WHAT YOU ARE ASKED TO DO:
Your task is to copy every line of the entries that holds the word "playback".

▼▼▼

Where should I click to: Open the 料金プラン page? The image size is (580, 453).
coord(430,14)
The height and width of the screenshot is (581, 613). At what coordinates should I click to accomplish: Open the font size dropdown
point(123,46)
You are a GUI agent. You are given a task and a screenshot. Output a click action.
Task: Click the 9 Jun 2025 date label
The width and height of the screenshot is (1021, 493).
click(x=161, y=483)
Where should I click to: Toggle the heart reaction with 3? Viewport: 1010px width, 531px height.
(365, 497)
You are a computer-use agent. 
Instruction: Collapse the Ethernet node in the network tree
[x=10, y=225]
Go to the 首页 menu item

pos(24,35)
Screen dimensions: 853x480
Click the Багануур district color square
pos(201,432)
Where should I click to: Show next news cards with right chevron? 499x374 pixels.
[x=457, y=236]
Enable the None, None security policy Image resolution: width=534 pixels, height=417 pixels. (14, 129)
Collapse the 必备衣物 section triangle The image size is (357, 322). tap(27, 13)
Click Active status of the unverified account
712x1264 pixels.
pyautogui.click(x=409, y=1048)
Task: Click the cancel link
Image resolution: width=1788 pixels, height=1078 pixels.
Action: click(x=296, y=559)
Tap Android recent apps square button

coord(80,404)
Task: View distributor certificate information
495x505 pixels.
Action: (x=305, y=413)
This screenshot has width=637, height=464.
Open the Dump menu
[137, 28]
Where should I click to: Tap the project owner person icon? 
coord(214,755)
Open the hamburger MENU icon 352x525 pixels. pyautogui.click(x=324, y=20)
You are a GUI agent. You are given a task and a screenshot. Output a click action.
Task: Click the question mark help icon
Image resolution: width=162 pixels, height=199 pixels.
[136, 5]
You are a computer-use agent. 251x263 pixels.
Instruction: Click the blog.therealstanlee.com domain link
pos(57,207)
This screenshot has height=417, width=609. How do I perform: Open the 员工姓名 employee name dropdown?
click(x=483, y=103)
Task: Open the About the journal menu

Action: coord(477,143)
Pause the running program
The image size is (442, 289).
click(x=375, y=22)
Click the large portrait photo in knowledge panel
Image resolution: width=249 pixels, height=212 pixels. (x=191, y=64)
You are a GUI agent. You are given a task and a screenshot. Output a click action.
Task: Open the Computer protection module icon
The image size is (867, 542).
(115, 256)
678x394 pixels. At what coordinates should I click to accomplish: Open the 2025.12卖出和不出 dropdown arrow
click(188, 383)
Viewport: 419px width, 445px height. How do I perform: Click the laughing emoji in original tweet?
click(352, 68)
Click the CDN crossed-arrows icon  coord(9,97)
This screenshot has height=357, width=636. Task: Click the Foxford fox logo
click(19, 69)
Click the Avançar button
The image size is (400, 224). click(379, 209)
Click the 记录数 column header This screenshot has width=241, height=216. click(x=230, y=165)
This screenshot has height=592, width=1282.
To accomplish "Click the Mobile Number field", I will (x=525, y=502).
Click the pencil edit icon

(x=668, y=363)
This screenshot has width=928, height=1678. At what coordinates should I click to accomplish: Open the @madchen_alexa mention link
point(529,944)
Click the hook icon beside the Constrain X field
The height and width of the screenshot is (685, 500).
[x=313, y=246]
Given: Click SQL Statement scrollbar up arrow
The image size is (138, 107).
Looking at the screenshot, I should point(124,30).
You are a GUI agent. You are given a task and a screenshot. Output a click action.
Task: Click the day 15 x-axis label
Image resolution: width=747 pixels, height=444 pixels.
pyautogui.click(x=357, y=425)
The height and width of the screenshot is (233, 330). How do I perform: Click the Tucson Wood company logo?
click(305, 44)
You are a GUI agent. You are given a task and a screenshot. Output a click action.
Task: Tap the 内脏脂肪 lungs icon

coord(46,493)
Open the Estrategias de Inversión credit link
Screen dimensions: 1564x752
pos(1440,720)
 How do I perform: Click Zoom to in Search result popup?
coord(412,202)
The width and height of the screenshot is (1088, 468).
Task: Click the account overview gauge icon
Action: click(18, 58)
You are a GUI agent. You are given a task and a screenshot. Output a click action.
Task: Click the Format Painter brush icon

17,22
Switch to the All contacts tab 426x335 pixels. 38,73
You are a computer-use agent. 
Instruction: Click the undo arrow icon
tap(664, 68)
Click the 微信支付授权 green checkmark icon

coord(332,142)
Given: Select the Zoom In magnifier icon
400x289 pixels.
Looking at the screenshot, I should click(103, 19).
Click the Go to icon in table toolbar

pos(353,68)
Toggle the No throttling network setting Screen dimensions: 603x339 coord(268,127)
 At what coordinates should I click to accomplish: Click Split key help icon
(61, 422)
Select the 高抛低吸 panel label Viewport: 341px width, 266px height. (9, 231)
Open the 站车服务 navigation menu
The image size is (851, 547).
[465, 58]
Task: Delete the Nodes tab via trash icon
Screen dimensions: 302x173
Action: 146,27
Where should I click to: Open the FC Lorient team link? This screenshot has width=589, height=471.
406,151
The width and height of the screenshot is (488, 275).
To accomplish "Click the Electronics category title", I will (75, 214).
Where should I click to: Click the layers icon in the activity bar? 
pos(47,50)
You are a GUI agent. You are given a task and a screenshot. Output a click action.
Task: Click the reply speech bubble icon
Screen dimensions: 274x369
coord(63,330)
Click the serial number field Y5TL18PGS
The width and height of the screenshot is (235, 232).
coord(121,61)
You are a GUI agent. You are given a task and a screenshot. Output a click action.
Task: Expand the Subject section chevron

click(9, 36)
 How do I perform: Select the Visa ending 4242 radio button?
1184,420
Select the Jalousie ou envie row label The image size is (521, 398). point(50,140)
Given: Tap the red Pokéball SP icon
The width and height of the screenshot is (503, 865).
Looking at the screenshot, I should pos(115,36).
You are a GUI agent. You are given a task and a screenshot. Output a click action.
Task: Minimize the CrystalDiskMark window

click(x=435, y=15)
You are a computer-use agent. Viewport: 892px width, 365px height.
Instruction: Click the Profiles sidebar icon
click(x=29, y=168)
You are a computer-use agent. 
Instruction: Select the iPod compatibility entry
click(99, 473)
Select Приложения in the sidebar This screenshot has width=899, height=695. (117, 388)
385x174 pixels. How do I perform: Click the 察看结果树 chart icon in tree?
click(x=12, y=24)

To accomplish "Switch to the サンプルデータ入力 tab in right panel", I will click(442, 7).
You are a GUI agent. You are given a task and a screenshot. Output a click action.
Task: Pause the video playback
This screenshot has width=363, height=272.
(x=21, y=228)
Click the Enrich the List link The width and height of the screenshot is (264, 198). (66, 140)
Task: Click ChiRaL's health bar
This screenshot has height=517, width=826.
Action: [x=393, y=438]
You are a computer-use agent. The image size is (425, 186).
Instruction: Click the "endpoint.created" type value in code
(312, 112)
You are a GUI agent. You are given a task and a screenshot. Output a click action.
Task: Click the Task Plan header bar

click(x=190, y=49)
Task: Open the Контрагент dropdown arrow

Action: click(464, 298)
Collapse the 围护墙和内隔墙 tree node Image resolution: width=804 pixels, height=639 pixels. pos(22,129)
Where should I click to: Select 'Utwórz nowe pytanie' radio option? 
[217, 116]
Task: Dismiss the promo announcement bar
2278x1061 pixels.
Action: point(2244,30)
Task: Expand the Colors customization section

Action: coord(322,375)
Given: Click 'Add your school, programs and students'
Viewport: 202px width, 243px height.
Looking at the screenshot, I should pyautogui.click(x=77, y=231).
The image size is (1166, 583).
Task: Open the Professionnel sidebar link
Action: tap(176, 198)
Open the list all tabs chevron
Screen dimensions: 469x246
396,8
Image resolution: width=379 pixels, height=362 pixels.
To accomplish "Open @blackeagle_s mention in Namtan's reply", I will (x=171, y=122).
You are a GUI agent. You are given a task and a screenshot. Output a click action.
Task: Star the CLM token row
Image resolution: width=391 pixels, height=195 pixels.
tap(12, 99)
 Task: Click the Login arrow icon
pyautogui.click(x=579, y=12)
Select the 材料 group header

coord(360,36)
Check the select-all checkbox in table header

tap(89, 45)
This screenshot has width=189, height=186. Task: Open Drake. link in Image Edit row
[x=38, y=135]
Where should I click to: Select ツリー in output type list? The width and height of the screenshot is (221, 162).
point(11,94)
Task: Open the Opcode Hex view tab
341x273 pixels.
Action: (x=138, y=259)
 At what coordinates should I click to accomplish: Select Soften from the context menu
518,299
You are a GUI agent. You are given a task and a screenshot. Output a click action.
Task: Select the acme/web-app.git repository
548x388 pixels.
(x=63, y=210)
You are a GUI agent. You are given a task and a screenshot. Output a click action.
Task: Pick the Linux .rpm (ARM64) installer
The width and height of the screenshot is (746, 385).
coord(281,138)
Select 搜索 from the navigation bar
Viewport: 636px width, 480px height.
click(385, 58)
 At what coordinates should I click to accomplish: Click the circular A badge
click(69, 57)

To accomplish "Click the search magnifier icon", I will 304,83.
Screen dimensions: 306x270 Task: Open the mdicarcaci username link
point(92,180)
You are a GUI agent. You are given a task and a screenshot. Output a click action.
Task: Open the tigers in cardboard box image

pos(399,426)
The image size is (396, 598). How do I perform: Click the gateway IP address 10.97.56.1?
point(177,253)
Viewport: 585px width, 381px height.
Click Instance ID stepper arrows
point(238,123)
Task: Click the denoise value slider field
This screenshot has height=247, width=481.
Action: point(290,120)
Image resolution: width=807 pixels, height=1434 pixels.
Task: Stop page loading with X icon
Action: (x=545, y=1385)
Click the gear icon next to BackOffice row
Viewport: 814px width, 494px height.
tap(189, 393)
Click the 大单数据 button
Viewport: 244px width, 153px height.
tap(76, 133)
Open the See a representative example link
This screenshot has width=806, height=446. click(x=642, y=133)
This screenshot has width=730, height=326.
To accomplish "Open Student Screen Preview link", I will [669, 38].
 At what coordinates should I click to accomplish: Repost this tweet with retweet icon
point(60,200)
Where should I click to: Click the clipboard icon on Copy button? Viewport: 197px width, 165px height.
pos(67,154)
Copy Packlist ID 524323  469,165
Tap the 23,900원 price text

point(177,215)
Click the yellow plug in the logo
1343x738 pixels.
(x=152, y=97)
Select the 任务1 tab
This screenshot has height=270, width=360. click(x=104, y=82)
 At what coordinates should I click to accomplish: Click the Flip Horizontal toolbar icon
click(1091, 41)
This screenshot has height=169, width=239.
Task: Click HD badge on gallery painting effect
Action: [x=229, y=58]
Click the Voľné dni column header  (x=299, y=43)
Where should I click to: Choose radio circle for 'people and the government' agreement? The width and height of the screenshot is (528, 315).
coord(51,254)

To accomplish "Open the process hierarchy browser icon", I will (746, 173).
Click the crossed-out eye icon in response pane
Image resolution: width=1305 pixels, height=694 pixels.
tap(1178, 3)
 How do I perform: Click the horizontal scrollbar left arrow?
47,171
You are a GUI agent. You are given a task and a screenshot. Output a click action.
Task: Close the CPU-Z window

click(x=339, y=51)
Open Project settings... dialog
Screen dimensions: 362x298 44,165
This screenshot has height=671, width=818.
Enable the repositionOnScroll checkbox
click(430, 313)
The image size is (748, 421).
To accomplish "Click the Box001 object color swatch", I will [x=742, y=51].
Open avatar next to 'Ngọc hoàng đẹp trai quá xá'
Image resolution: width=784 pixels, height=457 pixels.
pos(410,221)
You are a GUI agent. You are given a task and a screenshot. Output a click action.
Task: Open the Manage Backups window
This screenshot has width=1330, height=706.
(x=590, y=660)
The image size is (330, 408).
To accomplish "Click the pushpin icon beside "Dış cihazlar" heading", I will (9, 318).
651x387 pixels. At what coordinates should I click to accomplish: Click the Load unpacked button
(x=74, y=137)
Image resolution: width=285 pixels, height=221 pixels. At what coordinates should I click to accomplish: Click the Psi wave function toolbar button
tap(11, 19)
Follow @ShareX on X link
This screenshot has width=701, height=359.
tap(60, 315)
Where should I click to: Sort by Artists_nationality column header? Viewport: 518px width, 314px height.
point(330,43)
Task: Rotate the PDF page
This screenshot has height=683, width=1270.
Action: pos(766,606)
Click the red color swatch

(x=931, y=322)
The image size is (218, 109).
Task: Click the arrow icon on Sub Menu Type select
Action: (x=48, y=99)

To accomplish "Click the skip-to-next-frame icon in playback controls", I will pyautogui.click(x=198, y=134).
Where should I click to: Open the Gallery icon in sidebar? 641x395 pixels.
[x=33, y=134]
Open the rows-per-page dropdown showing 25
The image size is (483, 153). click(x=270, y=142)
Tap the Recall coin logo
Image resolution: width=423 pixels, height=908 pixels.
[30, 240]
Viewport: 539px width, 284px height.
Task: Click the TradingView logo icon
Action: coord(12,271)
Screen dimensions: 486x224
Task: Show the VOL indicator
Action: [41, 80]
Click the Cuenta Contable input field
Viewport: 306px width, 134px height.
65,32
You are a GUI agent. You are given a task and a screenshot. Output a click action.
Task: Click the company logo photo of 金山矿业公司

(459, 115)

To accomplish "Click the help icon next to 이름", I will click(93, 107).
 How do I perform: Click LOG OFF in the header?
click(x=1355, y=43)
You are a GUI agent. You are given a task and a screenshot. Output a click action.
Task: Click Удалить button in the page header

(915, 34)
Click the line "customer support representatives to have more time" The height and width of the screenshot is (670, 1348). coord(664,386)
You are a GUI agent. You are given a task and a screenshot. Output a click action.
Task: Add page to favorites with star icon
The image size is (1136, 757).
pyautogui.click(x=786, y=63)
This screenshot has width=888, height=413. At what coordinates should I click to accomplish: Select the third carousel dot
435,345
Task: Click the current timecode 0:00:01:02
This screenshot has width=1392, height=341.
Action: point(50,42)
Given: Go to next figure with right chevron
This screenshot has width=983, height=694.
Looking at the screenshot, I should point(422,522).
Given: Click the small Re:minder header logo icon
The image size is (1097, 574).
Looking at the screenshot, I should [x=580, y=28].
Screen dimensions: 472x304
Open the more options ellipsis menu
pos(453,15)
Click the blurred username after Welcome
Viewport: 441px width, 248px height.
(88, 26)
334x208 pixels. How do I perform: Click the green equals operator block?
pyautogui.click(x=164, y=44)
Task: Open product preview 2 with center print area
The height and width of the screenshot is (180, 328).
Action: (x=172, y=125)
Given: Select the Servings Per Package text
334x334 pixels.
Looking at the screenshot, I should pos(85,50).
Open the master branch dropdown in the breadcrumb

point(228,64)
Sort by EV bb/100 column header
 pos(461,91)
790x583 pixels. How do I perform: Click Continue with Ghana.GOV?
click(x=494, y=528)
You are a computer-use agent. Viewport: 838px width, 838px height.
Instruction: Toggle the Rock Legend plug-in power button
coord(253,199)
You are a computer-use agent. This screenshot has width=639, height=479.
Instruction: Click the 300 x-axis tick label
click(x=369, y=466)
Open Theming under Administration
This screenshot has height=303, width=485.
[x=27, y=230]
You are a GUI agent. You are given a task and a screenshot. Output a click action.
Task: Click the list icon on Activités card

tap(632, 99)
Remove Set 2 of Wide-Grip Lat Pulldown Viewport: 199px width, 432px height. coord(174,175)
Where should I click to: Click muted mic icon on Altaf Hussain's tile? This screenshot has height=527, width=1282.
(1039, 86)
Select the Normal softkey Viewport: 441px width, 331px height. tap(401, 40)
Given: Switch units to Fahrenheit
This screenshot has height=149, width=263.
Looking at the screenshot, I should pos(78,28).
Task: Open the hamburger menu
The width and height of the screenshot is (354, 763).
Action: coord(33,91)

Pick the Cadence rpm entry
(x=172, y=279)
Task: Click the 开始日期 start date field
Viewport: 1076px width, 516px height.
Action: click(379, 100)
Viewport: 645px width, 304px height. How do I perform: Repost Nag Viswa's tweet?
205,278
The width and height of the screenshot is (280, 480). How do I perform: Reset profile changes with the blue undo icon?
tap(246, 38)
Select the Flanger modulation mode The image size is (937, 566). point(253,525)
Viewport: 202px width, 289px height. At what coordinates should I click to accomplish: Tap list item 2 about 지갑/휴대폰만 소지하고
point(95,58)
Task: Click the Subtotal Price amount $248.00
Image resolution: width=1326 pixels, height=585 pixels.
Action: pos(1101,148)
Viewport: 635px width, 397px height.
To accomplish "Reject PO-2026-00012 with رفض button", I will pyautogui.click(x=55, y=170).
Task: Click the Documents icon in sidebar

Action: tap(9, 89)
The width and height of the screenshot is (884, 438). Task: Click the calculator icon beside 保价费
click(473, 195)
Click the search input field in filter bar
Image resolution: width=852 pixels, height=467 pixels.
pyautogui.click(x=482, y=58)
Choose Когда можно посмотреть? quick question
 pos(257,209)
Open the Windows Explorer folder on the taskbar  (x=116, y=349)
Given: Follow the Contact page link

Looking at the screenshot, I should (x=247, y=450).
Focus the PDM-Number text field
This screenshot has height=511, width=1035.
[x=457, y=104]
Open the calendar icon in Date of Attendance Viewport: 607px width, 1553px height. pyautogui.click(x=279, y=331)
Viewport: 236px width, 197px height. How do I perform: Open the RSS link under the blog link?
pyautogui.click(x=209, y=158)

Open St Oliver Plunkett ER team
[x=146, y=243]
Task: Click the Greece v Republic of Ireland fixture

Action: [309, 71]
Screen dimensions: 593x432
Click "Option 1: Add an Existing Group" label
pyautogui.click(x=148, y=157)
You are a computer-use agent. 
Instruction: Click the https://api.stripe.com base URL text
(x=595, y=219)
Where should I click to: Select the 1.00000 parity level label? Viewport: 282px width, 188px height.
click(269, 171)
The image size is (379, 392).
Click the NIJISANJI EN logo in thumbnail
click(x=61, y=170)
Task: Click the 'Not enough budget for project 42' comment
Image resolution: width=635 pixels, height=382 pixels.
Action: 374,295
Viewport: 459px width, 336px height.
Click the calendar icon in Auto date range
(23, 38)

▲▲▲

REPLY TO THE EXERCISE:
Task: Pause the video playback
To accomplish "Click the skip-to-next-frame icon in playback controls", I will pyautogui.click(x=198, y=134).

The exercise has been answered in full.